[Texto para revisión]
La ubicación de Les Set Portes siempre fue magnífica y de un acusado simbolismo. Empezando por el mismo edificio que lo alberga desde sus orígenes cafeteriles y que fue mandado construir por Josep Xifré i Cases. Uno de sus frentes mira al mar y el otro, a la Lonja. Orientado a las que habían sido las dos fuentes de riqueza de la ciudad, en su decoración, además, están presentes motivos alusivos al comercio, la navegación y el descubrimiento del Nuevo Mundo. La proximidad del café a la Lonja y a la Aduana le procuró una clientela de hombres de negocios, a los que se atendía también poniendo a su disposición una completa guía comercial, industrial y fabril de la ciudad.
En 1929 el café fue reconvertido en restaurante. Pero ni la mudanza ni el paso del tiempo desgastaron el símbolo. Así se lo hizo notar, en 1947, señor Parellada –el que da nombre a la paella que ahora mismo disfruto y que entonces era el propietario del establecimiento– a Josep Pla. En uno de sus Articles amb cua, atribuye al restaurador unas palabras que tendemos a creer más bien del propio Pla:
“Aquests porxos i aquestes Set Portes són l’essència del vuitcentisme català, aquest vuit-cents que ha estat tan anàrquic i tan criticat i que ha creat la cosa més important que té la nostra vida material: el proteccionisme industrial. El proteccionisme fou la fi del colonialismo peninsular, que durà segles. Ací davant té la Llotja de Barcelona, que és un edifici anic recobert per un neoclàssic una mica inflat, com correspon a l’hiperbolisme del món modern. La Llotja és importantísima i s’hauria de conèixer més bé. En aquesta Llotja hi ha un record del senyor Güell i Ferrer, gran dialèctic, home intel.ligent i discret, autor principal del proteccionisme. […] I aquí, a la cantonada, té la plaça de Palau: a la dreta, mirant cap al Parc, hi ha el mar i la Barceloneta; a l’esquerra, hi ha un carrer estret que porta a Santa Maria del Mar, que és la nostra parròquia –església importantísima. Al centre de la plaça hi ha el monument, que és una mica cursi, després el Govern Civil, edifici que té una gran històrica vuitcentista i, més enllà, l’estació de França. Com vostè pot veure, no crec que es pugui negar que Les Set Portes té una situació magnífica”.
Terminada la paella, pido directamente un café cortado. Creo tener cierta autoridad para afirmar que el café dista de ser excelente, pero no resulta tan malo como para estropear la comida y, eso sí, es servido con una sabiduría desusada, quizás dictada por los duendes que aquí habitan: la taza con la infusión se acompaña de una pequeña jarrita aparte que contiene la leche y que permite al cliente manchar el café a su gusto, con la dosis láctea justa y precisa. Para Lieschen es sólo una gota, medida que cualquiera consideraría ridícula y que Pla reprobaría, sin duda alguna, por lo contrario, por inmoderada y excesiva. No he olvidado el postre, es que hoy no tengo el ánimo goloso para él, como tampoco el ánimo filosófico para detenerme a estudiar si el viejo simbolismo del lugar burgués que acertó a explicar Josep Pla sigue vigente.
Salgo por la puerta, la única del local que antaño tuvo siete y que para mí –el símbolo quizás sólo tenga sentido para uso personal, o no– es la que franquea la entrada en Barcelona. Salgo del restaurante y entro en la ciudad, feliz y dispuesta para la siguiente ceremonia ritual, la visita a Santa María del Mar. Y entonces sí, entonces ya me sé en Barcelona.
[/Texto para revisión]
[Material extraído]
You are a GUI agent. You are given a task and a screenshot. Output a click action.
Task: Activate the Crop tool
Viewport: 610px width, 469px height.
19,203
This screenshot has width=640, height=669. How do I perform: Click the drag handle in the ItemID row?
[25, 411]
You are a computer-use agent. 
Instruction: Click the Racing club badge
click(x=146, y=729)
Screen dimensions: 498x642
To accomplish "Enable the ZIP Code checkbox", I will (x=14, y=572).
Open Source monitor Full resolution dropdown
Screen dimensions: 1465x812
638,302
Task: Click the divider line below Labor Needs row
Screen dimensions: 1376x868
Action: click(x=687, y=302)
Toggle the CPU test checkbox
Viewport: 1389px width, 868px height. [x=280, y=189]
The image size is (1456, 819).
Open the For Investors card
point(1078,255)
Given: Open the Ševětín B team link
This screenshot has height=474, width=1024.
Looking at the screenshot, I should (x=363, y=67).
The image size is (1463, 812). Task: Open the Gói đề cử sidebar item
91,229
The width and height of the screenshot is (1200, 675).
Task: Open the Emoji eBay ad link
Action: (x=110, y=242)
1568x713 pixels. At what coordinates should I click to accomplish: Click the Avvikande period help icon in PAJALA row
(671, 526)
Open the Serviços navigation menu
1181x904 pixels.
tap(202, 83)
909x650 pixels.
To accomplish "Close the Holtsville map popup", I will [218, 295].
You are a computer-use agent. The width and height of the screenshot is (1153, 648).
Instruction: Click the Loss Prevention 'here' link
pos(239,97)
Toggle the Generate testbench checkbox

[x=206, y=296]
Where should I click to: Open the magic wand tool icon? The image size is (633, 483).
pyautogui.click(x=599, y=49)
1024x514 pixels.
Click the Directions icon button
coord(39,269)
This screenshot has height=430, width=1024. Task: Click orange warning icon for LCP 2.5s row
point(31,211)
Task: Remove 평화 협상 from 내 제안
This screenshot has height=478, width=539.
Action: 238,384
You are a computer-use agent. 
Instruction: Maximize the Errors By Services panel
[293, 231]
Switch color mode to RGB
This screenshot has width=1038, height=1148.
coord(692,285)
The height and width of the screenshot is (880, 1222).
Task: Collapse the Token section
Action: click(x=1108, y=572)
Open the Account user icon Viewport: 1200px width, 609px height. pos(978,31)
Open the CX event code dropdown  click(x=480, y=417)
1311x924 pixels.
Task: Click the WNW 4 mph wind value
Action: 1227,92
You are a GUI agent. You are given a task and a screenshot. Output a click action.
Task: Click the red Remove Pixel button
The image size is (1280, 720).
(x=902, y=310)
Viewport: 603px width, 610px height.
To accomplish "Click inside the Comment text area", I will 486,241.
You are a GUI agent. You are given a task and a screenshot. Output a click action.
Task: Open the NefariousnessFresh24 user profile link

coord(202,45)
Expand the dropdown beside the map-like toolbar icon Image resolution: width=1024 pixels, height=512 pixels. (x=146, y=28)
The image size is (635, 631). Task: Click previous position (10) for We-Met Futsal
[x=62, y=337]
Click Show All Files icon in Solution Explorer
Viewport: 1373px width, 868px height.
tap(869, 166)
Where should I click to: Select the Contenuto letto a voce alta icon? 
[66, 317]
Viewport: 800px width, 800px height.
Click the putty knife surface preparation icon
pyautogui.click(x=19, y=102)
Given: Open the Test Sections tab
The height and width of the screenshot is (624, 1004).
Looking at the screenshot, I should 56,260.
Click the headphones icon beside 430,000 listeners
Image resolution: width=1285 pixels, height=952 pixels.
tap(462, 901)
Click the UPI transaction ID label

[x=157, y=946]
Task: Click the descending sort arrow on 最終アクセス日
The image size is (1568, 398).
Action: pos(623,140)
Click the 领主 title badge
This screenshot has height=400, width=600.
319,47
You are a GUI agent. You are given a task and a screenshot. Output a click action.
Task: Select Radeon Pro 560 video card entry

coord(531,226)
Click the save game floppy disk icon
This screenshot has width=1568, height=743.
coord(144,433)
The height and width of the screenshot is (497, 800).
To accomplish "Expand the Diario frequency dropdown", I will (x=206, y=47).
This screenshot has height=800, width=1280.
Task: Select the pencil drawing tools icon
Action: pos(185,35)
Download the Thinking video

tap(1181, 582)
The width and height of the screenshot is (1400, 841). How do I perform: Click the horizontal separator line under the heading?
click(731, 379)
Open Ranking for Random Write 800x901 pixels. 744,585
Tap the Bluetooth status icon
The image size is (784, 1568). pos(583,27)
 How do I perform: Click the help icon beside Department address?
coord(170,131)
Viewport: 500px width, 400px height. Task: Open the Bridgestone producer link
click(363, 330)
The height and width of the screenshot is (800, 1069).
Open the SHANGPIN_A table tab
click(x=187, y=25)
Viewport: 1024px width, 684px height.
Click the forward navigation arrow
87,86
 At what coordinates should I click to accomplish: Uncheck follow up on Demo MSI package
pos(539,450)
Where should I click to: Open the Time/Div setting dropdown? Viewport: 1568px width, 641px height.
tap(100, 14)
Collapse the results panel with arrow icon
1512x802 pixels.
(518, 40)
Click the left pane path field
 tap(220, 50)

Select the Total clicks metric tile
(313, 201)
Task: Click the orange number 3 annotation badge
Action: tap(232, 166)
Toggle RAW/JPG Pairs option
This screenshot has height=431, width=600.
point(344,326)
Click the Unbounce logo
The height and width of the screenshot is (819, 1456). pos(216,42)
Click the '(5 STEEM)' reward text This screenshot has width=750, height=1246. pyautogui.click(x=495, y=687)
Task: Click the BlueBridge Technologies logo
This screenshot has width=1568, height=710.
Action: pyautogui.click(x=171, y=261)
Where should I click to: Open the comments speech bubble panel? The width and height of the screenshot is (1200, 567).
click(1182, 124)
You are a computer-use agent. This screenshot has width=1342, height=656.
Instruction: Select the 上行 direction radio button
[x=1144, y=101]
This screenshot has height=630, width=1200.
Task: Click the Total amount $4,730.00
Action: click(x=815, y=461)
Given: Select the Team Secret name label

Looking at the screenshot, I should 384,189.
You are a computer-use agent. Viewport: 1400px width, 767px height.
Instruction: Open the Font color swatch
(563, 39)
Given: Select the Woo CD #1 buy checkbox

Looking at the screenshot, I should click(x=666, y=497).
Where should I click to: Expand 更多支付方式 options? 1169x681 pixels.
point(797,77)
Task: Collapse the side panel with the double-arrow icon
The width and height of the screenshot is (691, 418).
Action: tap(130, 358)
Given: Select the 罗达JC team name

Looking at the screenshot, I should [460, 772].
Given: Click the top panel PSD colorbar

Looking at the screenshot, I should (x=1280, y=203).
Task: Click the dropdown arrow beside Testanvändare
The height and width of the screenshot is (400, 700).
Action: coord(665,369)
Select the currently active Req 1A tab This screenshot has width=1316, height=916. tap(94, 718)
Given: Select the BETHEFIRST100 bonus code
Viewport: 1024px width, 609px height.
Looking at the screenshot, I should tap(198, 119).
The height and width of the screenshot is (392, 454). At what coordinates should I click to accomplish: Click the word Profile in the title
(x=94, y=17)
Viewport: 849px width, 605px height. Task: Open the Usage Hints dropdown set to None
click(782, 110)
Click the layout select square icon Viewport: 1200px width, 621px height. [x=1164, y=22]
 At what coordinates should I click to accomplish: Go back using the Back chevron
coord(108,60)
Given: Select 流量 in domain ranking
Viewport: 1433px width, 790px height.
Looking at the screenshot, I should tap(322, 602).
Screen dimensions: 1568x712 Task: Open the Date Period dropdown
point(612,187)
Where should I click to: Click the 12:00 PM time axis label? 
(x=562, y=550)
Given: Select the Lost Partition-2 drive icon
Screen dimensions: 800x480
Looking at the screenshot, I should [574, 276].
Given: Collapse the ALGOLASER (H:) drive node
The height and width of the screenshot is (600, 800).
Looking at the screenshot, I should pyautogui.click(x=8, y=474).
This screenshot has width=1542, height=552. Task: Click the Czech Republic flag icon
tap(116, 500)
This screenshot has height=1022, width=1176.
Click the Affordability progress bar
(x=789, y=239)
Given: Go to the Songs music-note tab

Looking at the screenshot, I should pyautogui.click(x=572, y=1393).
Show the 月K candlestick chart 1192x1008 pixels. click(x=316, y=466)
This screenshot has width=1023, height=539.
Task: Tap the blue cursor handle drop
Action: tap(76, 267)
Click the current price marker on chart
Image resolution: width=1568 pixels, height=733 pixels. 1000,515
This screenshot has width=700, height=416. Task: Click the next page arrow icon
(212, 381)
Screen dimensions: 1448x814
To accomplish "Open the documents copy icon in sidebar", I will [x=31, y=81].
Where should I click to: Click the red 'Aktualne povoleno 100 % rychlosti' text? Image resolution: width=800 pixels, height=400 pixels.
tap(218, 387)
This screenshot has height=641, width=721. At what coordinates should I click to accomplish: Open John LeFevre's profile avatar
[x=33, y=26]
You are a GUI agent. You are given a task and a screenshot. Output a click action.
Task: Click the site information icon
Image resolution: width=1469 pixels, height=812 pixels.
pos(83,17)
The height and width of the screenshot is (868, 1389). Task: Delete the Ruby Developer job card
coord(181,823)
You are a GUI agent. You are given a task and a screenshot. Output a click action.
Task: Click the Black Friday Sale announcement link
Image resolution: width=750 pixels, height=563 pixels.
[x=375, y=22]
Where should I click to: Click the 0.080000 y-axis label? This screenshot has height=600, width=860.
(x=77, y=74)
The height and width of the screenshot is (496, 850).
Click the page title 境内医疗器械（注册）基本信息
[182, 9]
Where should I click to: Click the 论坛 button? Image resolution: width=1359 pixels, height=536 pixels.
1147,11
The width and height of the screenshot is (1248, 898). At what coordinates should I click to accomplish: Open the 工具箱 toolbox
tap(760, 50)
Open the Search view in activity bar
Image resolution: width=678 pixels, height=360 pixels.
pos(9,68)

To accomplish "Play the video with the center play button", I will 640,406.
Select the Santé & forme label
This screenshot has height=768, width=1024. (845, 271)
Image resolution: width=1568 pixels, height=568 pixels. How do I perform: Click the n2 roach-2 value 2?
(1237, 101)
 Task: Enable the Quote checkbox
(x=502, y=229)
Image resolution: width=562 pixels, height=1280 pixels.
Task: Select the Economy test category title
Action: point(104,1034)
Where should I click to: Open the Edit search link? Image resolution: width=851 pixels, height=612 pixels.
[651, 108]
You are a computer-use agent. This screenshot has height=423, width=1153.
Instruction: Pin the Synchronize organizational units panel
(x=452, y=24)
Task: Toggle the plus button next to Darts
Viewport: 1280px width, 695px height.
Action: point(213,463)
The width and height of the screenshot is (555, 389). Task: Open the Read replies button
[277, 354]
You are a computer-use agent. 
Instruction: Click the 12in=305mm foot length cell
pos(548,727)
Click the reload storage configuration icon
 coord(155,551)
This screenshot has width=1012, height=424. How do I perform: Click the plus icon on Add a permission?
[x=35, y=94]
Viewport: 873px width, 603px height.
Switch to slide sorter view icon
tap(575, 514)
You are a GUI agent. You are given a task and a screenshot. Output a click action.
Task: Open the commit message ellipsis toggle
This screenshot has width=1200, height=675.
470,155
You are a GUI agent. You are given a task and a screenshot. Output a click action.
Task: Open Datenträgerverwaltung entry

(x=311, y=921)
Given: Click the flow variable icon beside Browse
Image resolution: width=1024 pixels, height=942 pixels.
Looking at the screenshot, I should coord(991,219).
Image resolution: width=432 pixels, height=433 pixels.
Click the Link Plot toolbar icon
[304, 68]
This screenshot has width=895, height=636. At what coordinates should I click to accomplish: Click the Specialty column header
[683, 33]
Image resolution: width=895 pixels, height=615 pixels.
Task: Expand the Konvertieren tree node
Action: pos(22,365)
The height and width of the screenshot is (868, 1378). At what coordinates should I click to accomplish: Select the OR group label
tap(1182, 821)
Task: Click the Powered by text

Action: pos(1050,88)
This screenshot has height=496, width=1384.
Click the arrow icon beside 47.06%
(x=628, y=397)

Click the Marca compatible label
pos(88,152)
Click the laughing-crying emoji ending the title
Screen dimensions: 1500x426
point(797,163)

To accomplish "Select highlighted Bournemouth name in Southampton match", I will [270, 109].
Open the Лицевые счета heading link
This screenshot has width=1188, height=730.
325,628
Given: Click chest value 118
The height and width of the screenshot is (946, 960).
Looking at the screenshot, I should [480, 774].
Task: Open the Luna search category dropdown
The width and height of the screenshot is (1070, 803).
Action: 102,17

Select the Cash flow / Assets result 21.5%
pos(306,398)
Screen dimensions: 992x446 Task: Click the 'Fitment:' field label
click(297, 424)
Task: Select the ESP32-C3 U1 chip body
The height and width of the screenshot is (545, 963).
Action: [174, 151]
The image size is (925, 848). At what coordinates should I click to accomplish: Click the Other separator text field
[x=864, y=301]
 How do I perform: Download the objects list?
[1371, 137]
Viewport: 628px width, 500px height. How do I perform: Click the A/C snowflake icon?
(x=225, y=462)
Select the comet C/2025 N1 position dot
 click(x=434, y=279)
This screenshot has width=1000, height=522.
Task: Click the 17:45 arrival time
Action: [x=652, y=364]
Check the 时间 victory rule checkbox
[/Material extraído]
Instrucciones
a) Enumere los motivos alusivos que, según el texto sobre Les Set Portes, aparecen en la decoración del edificio.
b) Reproduzca del texto sobre Les Set Portes todo el fragmento que va desde "La ubicación de" hasta "de la ciudad.".
Los registros no guardan relación con el texto.

Respuestas numeradas
a) El comercio, la navegación y el descubrimiento del Nuevo Mundo.

b)
La ubicación de Les Set Portes siempre fue magnífica y de un acusado simbolismo. Empezando por el mismo edificio que lo alberga desde sus orígenes cafeteriles y que fue mandado construir por Josep Xifré i Cases. Uno de sus frentes mira al mar y el otro, a la Lonja. Orientado a las que habían sido las dos fuentes de riqueza de la ciudad, en su decoración, además, están presentes motivos alusivos al comercio, la navegación y el descubrimiento del Nuevo Mundo. La proximidad del café a la Lonja y a la Aduana le procuró una clientela de hombres de negocios, a los que se atendía también poniendo a su disposición una completa guía comercial, industrial y fabril de la ciudad.